Berita ini didasarkan pada studi internasional besar yang lebih jauh pemahaman kita tentang genetika kanker payudara dan membantu menjelaskan mengapa beberapa wanita berisiko lebih tinggi. Ini mengidentifikasi dua varian baru yang terkait dengan peningkatan risiko kanker payudara untuk wanita yang membawa mutasi BRCA1, serta tiga varian yang terkait dengan penurunan risiko. Gagasan tentang uji genetika yang disesuaikan untuk menawarkan kepada wanita penilaian yang lebih personal tentang risiko mereka tentu saja menarik. Namun, sebelum ini dapat dilakukan, kita harus terlebih dahulu memahami lebih banyak tentang genetika kanker payudara. Masih terlalu dini untuk membahas penggunaan temuan ini dalam pengobatan pencegahan.
Dari mana kisah itu berasal?
Studi ini dilakukan oleh para peneliti dari berbagai pusat penelitian medis dan ilmiah di seluruh dunia. Itu didanai oleh Yayasan Penelitian Kanker Payudara dan oleh organisasi lain yang memberikan hibah kepada masing-masing peneliti.

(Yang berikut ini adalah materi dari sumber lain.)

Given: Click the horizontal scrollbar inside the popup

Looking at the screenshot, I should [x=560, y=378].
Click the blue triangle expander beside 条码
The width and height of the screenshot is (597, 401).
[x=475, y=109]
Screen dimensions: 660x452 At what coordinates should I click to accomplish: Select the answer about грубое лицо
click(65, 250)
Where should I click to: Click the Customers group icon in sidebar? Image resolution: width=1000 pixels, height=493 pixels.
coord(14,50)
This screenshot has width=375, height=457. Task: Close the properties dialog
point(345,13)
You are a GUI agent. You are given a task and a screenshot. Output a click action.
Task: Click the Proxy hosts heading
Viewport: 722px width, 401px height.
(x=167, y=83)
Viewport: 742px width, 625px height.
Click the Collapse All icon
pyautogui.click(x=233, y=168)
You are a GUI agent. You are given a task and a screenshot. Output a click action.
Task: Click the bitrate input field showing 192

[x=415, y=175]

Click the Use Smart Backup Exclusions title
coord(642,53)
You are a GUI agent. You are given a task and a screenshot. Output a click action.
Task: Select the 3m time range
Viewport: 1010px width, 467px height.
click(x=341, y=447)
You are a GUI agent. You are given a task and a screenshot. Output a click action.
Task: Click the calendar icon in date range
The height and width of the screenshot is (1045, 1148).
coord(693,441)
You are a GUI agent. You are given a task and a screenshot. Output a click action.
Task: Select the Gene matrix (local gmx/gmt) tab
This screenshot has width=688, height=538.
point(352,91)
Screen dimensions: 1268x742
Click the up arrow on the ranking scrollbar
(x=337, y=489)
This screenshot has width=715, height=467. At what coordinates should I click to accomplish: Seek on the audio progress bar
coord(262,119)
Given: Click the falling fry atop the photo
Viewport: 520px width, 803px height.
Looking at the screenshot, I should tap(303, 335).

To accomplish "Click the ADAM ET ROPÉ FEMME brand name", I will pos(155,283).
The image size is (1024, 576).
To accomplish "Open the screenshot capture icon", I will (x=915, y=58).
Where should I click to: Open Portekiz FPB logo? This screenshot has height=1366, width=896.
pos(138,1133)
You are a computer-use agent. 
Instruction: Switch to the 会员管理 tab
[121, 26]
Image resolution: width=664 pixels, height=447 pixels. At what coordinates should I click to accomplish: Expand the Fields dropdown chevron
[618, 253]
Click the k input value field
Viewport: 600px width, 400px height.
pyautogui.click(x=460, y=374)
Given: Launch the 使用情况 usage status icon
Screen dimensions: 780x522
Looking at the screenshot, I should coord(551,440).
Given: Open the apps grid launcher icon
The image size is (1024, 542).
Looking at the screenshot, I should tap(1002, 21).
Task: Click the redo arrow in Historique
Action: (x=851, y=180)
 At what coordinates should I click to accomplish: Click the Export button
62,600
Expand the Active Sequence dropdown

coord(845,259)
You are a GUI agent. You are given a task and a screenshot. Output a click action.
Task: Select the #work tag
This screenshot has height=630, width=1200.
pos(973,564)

Studi ini dipublikasikan dalam jurnal medis Nature Genetics.
Studi ini dideskripsikan dengan baik oleh BBC News, meskipun laporan tersebut membutuhkan waktu untuk menjelaskan bahwa peningkatan risiko yang terkait dengan varian yang baru diidentifikasi hanya sederhana. Para peneliti berharap bahwa hasil penelitian dapat digabungkan dengan data pada daerah lain (mungkin belum ditemukan) dari DNA untuk menghasilkan gambaran yang lebih jelas tentang bagaimana varian ini mempengaruhi risiko kanker.
Penelitian seperti apa ini?
Studi asosiasi genom-lebar ini didirikan untuk mengidentifikasi apakah ada varian genetik tambahan yang terkait dengan risiko kanker payudara yang lebih tinggi pada wanita dengan mutasi gen BRCA1. Ketika berfungsi dengan baik, gen BRCA1 dan BRCA2 membantu tubuh menekan tumor. Namun, mutasi pada salah satu gen ini telah dikaitkan dengan peningkatan risiko kanker payudara dan ovarium.
Apa yang penelitian itu libatkan?
Para peneliti menganalisis susunan genetik dari 1.193 wanita dengan mutasi BRCA1 yang telah didiagnosis dengan kanker payudara invasif ketika mereka berusia di bawah 40 tahun. Para peneliti membandingkan DNA mereka dengan 1.190 wanita berusia di atas 35 yang juga memiliki mutasi tetapi belum didiagnosis dengan kanker payudara. Mereka sedang mencari kemungkinan faktor genetik yang mungkin telah mempengaruhi mengapa mutasi BRCA1 menyebabkan kanker pada beberapa individu tetapi tidak pada yang lain. Para peneliti mengidentifikasi varian genetik yang lebih umum pada kelompok dengan kanker payudara.
Biasanya ada beberapa tahap untuk jenis studi genetik ini. Untuk mengkonfirmasi temuan mereka dari tahap pertama, para peneliti melakukan studi replikasi untuk melihat apakah hasil awal mereka tercermin dalam sampel baru 2.974 wanita dengan mutasi BRCA1 dan kanker payudara, dan 3.012 wanita yang tidak terpengaruh. Penelitian lebih lanjut kemudian dilakukan pada varian-varian dalam gen yang diketahui menghasilkan protein.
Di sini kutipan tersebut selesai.